Je me suis gardé d'aborder le problème sous le rapport du coût du travail - c'est une expression que vous ne trouverez pas dans mon rapport ; autrement, pourquoi ne pas parler aussi de la fiscalité, ou du coût de l'énergie ... ? Je constate simplement que les marges des entreprises sont très basses, d'où l'utilité de leur apporter un ballon d'oxygène pour réenclencher un processus d'investissement. Il faut sortir une partie de l'industrie française d'une compétition par les prix qui l'étrangle. Il faut pour cela créer d'autres avantages. C'est ce qu'a fait l'industrie allemande : à caractéristiques égales, une Volkswagen est 10 % plus chère qu'une voiture française, et pourtant c'est la Volkswagen que les gens veulent acheter. Les pneus Michelin sont plus chers que ceux de ses concurrents, mais ils se vendent parce que l'on sait qu'ils sont meilleurs. Quel avantage dans la compétition internationale ! Cela peut intéresser des secteurs beaucoup plus larges de notre industrie.
Les impôts et les charges sociales des entreprises sont plus bas en Allemagne qu'en France, ce qui veut dire que les ménages payent plus ; il en va de même pour l'électricité. Cela est facilité par le fait que le coût du logement représente 16 % des revenus des Allemands, contre 26 % pour nos compatriotes, ce qui handicape l'ensemble de la société française.
Sur le plan social, l'Allemagne a créé à la suite des réformes Hartz deux marchés du travail complètement séparés : celui des grandes et moyennes entreprises, où existent des syndicats très puissants - j'ai pu constater qu'un appel à la grève chez Airbus à Hambourg mobilise 98 % des salariés : tout s'arrête -, et où le dialogue social est beaucoup plus riche qu'en France ; d'autre part le reste du salariat, voué à une précarisation totale, avec beaucoup de temps partiel et sans salaire minimum.

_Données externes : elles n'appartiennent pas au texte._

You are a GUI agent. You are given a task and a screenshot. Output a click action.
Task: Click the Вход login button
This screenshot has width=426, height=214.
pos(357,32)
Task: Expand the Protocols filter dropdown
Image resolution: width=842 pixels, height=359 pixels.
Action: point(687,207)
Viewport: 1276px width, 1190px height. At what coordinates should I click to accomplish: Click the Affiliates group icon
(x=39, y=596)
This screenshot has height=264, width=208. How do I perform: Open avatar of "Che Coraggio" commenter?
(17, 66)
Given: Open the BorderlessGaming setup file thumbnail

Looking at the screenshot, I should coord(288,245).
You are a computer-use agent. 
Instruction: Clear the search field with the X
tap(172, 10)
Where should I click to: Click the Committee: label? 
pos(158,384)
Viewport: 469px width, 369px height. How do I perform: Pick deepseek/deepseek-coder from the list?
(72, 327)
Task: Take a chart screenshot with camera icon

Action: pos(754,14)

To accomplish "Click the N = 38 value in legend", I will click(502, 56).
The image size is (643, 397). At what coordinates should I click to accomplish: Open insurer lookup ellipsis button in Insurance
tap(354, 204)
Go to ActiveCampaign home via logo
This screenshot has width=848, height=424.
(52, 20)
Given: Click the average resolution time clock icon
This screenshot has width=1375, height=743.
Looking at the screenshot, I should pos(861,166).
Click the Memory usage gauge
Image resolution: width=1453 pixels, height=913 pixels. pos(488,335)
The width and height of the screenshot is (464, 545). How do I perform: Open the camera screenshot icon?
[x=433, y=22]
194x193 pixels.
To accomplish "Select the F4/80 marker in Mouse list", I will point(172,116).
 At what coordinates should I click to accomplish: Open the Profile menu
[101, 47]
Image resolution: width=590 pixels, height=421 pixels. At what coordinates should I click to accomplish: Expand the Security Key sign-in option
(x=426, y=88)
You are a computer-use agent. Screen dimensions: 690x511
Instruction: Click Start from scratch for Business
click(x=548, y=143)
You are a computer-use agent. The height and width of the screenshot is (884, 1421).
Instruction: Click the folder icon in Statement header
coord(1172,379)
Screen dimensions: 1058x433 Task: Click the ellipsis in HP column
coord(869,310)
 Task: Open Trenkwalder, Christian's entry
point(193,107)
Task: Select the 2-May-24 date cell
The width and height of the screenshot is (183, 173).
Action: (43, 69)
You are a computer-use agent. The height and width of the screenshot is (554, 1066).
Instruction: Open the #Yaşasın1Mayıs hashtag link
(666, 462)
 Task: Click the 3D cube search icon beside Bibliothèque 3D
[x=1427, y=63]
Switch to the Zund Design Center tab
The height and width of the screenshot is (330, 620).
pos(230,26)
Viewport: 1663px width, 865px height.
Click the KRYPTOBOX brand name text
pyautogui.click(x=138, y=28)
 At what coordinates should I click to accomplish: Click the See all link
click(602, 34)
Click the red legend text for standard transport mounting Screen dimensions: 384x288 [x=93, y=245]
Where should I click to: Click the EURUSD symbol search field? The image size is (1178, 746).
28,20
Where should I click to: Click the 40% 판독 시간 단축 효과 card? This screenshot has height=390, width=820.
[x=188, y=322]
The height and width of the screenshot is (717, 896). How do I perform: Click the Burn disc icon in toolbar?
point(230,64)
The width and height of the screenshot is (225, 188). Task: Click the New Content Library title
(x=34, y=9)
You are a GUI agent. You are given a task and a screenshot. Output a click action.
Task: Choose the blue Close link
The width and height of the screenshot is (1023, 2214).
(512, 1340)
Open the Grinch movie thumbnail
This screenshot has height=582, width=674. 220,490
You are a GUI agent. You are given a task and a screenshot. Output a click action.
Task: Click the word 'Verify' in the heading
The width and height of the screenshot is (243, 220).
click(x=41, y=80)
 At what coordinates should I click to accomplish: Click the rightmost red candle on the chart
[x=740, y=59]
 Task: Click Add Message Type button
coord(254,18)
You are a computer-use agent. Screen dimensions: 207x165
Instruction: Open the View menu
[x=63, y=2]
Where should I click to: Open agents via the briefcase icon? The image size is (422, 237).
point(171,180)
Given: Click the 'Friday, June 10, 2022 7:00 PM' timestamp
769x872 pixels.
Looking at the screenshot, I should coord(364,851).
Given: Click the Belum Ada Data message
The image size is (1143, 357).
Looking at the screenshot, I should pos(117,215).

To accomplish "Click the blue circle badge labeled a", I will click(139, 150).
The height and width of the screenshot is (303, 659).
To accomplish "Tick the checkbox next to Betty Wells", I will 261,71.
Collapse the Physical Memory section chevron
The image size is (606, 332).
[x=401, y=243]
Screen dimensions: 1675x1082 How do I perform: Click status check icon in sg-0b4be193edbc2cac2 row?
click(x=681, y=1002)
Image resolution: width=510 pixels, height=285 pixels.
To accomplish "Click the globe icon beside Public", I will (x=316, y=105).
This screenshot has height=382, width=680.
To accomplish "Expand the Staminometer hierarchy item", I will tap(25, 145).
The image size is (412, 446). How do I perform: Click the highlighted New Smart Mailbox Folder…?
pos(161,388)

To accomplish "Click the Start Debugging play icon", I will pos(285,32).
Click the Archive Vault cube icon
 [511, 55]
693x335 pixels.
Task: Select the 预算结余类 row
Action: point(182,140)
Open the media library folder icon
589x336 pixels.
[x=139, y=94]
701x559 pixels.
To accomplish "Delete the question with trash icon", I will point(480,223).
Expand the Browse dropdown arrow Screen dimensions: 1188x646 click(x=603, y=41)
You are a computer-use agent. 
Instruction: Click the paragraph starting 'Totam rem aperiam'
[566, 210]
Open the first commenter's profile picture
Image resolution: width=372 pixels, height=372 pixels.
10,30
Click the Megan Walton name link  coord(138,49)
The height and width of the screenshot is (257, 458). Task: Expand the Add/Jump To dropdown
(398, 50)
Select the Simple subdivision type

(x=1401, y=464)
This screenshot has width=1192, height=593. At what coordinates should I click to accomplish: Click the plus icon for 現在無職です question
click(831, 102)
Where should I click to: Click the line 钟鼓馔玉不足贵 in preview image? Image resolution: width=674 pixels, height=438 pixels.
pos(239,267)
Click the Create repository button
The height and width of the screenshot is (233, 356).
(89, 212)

Celle-ci induit d'ailleurs des aides indirectes à l'industrie : un ouvrier des abattoirs gagnant quatre euros de l'heure ne vit que grâce au complément des aides sociales, qui reviennent à subventionner les abattoirs allemands, tandis que les nôtres sont soumis à la dure loi que vous évoquiez, monsieur le président, du salaire minimum.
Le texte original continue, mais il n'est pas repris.